- **PROBLEM TO WORK ON**
Render the lines from the line with "Task: Click the accessibility" to the line with "click(45, 39)" as a numbered list, omitting any blank lines.
====== TASK DATA
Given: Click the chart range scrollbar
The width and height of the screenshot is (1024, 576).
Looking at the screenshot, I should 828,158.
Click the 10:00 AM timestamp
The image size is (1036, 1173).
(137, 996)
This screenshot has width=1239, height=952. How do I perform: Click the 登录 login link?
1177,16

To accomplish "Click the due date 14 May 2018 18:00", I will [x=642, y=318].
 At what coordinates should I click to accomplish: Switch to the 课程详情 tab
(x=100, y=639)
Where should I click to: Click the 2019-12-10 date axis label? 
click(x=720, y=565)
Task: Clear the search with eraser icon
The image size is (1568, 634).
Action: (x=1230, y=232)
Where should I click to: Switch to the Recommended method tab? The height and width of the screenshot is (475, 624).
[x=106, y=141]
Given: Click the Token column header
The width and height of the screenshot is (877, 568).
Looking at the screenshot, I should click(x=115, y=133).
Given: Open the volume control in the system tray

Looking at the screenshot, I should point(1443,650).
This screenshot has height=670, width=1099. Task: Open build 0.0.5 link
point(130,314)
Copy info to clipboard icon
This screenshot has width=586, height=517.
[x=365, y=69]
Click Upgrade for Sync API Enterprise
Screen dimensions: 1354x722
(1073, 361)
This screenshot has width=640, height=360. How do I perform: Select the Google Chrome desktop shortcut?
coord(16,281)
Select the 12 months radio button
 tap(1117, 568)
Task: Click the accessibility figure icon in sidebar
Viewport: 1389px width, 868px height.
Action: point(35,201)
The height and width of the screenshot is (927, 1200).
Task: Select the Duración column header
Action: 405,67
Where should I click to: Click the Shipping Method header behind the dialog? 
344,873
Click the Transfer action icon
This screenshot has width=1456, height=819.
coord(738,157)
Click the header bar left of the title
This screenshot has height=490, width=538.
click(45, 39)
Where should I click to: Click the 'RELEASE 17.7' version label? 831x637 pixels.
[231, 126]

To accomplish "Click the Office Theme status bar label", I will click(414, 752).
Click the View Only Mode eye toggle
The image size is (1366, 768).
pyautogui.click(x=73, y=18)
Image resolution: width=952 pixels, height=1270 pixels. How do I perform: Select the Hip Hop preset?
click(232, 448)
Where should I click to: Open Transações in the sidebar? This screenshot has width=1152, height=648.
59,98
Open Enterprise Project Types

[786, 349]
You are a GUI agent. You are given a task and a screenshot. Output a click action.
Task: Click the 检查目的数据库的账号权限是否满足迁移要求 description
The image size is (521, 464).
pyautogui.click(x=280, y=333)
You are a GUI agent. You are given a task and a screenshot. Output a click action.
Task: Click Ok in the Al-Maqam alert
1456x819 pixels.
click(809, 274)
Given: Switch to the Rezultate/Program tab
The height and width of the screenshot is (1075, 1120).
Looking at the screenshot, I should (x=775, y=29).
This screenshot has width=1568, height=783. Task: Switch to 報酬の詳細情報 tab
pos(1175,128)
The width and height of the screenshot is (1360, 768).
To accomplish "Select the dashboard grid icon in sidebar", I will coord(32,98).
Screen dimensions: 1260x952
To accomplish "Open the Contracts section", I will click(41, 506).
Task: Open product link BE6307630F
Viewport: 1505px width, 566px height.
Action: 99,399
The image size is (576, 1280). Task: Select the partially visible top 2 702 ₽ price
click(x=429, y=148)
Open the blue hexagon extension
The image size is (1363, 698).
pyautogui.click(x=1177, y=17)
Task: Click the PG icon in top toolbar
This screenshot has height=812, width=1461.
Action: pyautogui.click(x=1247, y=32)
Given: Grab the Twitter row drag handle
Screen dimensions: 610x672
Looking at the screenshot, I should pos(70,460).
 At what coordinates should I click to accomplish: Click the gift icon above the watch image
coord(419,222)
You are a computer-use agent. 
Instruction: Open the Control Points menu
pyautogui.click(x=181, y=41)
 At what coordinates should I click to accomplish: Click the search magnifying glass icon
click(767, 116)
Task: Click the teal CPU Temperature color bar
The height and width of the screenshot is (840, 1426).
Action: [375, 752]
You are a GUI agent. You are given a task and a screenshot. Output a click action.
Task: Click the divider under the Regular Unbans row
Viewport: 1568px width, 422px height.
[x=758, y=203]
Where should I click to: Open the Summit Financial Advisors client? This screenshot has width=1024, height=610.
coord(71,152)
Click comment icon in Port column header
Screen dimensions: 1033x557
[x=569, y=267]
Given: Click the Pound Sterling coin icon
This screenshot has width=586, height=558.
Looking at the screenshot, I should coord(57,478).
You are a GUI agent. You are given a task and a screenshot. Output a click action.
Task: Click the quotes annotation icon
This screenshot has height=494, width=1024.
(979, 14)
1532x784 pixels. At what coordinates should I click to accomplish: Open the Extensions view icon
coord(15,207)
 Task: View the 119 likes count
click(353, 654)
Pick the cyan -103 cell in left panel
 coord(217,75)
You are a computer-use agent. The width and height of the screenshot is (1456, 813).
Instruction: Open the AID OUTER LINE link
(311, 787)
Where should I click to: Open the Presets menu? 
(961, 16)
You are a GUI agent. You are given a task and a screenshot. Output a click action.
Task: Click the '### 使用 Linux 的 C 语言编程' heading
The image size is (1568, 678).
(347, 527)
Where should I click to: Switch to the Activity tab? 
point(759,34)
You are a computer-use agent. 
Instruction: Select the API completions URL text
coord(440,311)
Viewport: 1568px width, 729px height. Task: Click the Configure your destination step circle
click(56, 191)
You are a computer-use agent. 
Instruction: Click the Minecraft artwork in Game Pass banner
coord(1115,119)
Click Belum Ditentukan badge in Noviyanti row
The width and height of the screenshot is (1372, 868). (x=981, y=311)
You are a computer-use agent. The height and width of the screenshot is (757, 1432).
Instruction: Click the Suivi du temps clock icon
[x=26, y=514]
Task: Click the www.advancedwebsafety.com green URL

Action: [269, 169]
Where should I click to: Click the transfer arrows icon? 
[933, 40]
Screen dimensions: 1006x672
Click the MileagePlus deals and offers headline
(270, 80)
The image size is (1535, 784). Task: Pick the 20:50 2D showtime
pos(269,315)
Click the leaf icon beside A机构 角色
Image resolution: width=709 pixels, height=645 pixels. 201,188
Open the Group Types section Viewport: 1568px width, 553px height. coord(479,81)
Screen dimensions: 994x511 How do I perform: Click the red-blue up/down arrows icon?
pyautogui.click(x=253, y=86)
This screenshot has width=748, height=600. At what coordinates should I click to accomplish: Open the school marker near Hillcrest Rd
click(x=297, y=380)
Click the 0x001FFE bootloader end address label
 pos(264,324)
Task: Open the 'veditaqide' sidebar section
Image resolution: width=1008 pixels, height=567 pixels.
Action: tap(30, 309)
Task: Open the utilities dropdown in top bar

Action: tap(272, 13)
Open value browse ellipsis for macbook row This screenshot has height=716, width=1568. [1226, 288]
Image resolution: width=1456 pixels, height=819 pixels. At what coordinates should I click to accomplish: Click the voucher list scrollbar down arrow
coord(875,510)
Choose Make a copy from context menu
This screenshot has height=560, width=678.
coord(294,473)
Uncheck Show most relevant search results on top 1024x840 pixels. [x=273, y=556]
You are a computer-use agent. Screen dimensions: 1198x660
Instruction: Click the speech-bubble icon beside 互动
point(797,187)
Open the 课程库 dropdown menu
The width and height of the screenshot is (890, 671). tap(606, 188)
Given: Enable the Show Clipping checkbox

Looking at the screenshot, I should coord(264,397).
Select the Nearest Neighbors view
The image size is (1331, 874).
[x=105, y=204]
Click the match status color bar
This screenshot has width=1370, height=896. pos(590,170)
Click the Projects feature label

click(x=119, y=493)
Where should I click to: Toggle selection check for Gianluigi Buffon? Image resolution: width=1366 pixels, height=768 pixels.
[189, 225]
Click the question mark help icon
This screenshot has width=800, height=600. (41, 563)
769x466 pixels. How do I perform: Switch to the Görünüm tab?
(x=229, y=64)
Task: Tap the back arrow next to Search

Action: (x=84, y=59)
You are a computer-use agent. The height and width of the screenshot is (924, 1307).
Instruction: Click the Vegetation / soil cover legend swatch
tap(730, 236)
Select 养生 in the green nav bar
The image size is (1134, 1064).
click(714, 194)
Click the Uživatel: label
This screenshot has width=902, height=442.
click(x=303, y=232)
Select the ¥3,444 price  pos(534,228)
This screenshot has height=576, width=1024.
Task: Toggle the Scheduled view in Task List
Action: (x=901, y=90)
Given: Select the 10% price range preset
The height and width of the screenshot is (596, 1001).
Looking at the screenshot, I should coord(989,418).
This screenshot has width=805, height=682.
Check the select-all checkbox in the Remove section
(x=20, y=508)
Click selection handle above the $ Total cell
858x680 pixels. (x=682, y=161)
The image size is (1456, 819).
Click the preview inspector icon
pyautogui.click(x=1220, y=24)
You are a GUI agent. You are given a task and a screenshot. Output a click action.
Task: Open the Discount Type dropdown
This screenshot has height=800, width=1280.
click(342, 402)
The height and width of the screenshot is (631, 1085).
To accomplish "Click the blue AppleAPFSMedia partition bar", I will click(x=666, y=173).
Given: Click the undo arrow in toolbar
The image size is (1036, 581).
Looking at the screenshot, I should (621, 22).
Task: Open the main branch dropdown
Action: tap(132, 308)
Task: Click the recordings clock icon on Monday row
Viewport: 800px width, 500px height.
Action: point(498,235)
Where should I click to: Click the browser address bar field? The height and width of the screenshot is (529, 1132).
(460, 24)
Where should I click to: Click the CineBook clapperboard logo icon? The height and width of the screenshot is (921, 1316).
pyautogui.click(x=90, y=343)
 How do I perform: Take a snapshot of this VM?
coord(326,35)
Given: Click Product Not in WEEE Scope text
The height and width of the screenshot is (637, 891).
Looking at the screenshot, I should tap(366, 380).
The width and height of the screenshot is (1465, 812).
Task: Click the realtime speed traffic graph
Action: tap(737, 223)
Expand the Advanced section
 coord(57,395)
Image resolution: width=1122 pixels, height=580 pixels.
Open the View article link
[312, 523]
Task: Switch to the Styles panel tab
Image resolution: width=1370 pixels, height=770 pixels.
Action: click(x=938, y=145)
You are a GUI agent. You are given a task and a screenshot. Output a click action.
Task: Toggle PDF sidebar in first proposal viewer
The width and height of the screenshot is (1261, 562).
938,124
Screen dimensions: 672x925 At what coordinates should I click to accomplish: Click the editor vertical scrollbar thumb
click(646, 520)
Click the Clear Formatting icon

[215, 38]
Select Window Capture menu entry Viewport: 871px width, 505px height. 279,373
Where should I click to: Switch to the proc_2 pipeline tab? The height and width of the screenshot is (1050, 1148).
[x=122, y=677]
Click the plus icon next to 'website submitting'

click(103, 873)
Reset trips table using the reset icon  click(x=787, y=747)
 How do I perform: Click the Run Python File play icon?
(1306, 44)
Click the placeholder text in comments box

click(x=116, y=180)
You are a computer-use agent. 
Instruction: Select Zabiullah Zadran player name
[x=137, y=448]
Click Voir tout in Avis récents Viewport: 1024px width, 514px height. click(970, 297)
============
- **EXERCISE RESULT**
1. Task: Click the accessibility figure icon in sidebar
2. Viewport: 1389px width, 868px height.
3. Action: point(35,201)
4. The height and width of the screenshot is (927, 1200).
5. Task: Select the Duración column header
6. Action: 405,67
7. Where should I click to: Click the Shipping Method header behind the dialog? 
8. 344,873
9. Click the Transfer action icon
10. This screenshot has width=1456, height=819.
11. coord(738,157)
12. Click the header bar left of the title
13. This screenshot has height=490, width=538.
14. click(45, 39)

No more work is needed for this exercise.